Driving is an important activity for the social participation of young people with physical and cognitive disabilities. Learning to drive, however, presents difficulties for this population. Innovative services have been developed in the province of Québec, Canada, but the extent to which they are evidence-based is not known nor are optimal parameters for learning to drive.
The aims of this study were to 1) explore users' views and preferences with respect to learning to drive; 2) create indicators based on science, experience, and users' views and preferences that can be used to evaluate driver education programs; and 3) use these indicators to measure the gaps between knowledge and practice in an existing adapted driver education program.
Based on an integrated knowledge translation model, this study used a qualitative and quantitative design consisting of three steps: 1) focus group meeting and telephone interviews with users, 2) definition and validation of criteria and indicators, and 3) chart audit.

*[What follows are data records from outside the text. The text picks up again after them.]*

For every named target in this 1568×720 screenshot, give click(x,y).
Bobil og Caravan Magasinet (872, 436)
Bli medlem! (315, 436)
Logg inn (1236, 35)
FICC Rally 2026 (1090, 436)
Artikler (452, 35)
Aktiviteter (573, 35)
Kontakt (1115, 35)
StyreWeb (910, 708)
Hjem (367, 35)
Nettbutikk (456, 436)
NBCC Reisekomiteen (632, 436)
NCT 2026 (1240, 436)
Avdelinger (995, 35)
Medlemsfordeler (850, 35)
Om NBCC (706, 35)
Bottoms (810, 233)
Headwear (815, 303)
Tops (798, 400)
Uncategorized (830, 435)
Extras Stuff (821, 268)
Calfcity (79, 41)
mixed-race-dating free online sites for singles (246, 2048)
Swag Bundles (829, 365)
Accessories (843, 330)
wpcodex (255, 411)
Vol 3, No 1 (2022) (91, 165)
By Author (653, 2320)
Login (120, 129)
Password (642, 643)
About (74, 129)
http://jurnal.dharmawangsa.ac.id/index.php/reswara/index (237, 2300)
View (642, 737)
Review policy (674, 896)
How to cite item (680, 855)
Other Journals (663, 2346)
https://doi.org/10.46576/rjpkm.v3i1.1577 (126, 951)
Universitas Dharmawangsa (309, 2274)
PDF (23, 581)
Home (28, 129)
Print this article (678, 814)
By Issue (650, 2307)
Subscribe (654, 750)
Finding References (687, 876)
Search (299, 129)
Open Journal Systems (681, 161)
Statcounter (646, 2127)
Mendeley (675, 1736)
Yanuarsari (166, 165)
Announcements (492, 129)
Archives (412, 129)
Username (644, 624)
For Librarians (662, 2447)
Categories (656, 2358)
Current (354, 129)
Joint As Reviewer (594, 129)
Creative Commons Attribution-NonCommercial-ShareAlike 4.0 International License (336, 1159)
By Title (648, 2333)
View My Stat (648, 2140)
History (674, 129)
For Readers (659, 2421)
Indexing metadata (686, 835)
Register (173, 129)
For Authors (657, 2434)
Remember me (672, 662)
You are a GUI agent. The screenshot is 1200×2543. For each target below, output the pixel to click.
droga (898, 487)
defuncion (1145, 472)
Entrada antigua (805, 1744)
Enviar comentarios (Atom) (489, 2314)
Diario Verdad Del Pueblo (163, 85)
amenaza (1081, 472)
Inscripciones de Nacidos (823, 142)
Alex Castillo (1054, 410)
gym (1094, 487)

1) Users' needs and expectations were documented from the focus group meeting and three interviews. 2) Building on the results of step 1 and a review of the literature, including expert opinions on adapted driver's education, 34 quality indicators were created. These indicators were supported by information from the literature (42%), expert opinions (33%), and users' views (25%). 3) Forty charts from an existing program were audited and showed that the indicators are relevant to evaluate the quality of this type of program.
These preliminary indicators were created to facilitate the implementation of new evidence-based adapted driver education programs. This entire initiative will make it easier for young adults with disabilities to obtain a driver's licence, which will ultimately foster more satisfactory social participation.